Find the line containing "Screen dimensions: 1512x796" in the records below. Copy exactly that line and each one after it, ending at the line containing "Click the HubPages", and nothing more.

Stored records

========================

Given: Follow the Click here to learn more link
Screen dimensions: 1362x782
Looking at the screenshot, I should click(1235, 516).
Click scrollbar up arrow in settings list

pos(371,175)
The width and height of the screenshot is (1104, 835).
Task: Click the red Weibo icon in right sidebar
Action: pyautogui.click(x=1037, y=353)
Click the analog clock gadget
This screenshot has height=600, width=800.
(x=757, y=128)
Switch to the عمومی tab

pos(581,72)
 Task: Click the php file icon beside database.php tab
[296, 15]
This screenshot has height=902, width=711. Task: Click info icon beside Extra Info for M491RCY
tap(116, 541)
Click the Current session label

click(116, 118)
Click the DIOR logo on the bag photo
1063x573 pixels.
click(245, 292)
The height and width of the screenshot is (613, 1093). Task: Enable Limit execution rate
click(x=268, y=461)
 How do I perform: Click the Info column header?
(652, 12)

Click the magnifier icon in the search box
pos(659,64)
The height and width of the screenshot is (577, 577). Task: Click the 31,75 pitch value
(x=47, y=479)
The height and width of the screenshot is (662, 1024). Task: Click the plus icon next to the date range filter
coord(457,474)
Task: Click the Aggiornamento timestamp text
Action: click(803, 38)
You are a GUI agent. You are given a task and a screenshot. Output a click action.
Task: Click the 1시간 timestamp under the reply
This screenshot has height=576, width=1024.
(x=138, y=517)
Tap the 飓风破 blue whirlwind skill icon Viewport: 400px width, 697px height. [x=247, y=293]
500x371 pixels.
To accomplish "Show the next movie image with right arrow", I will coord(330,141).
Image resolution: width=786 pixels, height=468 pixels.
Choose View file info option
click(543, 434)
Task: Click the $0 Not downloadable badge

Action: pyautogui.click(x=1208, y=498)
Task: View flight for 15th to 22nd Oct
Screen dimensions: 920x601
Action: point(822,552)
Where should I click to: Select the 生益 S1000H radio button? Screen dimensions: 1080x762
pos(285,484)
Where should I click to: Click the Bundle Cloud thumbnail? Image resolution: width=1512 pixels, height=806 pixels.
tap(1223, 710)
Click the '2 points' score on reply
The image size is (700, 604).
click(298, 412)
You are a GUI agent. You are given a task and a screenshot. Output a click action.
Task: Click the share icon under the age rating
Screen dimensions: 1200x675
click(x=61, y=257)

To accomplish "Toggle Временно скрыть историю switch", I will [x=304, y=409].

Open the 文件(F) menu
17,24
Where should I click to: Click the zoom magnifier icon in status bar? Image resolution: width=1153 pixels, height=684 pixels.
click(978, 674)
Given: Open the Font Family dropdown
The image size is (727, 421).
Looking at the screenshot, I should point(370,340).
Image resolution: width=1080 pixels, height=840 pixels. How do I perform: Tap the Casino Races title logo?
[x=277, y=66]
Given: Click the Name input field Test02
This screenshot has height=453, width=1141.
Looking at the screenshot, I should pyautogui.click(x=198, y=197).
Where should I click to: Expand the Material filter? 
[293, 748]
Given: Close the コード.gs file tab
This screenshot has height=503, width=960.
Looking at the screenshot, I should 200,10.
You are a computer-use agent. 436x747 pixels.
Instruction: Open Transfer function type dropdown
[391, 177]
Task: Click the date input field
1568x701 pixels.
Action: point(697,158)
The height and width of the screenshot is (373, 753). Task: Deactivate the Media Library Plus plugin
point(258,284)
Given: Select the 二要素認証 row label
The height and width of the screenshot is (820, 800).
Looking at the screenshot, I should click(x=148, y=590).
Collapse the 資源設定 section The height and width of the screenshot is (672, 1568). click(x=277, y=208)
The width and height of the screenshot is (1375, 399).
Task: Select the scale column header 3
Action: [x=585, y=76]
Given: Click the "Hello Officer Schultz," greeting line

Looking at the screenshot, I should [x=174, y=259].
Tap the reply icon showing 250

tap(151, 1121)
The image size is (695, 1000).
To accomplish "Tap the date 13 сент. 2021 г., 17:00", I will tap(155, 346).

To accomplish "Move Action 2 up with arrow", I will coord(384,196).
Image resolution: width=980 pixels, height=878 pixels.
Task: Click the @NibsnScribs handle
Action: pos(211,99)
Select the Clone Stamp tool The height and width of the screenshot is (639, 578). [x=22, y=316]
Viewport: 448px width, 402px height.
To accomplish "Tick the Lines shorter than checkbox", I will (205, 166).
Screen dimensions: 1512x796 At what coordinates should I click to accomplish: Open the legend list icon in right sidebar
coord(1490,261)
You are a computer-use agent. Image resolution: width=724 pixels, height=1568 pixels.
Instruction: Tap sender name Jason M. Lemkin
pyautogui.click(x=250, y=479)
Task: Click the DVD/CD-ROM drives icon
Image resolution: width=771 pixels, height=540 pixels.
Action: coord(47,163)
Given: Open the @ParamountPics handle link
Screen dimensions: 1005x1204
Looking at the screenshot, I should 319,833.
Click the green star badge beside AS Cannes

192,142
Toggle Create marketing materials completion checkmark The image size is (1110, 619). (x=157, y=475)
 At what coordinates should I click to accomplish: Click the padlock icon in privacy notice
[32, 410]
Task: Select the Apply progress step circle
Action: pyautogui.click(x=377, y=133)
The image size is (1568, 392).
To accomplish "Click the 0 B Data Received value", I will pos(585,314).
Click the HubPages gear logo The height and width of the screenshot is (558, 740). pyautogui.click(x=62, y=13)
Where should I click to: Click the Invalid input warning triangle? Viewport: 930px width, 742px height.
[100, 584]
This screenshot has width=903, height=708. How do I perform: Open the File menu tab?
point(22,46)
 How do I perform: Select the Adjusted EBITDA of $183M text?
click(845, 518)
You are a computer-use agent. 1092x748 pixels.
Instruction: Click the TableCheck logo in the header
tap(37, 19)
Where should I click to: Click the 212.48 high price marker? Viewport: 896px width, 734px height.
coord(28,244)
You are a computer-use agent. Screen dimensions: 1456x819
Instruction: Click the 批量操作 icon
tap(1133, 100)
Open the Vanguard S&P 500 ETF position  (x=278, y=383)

========================

* _Reply_:
Screen dimensions: 1512x796 At what coordinates should I click to accomplish: Open the legend list icon in right sidebar
coord(1490,261)
You are a computer-use agent. Image resolution: width=724 pixels, height=1568 pixels.
Instruction: Tap sender name Jason M. Lemkin
pyautogui.click(x=250, y=479)
Task: Click the DVD/CD-ROM drives icon
Image resolution: width=771 pixels, height=540 pixels.
Action: coord(47,163)
Given: Open the @ParamountPics handle link
Screen dimensions: 1005x1204
Looking at the screenshot, I should 319,833.
Click the green star badge beside AS Cannes

192,142
Toggle Create marketing materials completion checkmark The image size is (1110, 619). (x=157, y=475)
 At what coordinates should I click to accomplish: Click the padlock icon in privacy notice
[32, 410]
Task: Select the Apply progress step circle
Action: pyautogui.click(x=377, y=133)
The image size is (1568, 392).
To accomplish "Click the 0 B Data Received value", I will pos(585,314).
Click the HubPages gear logo The height and width of the screenshot is (558, 740). pyautogui.click(x=62, y=13)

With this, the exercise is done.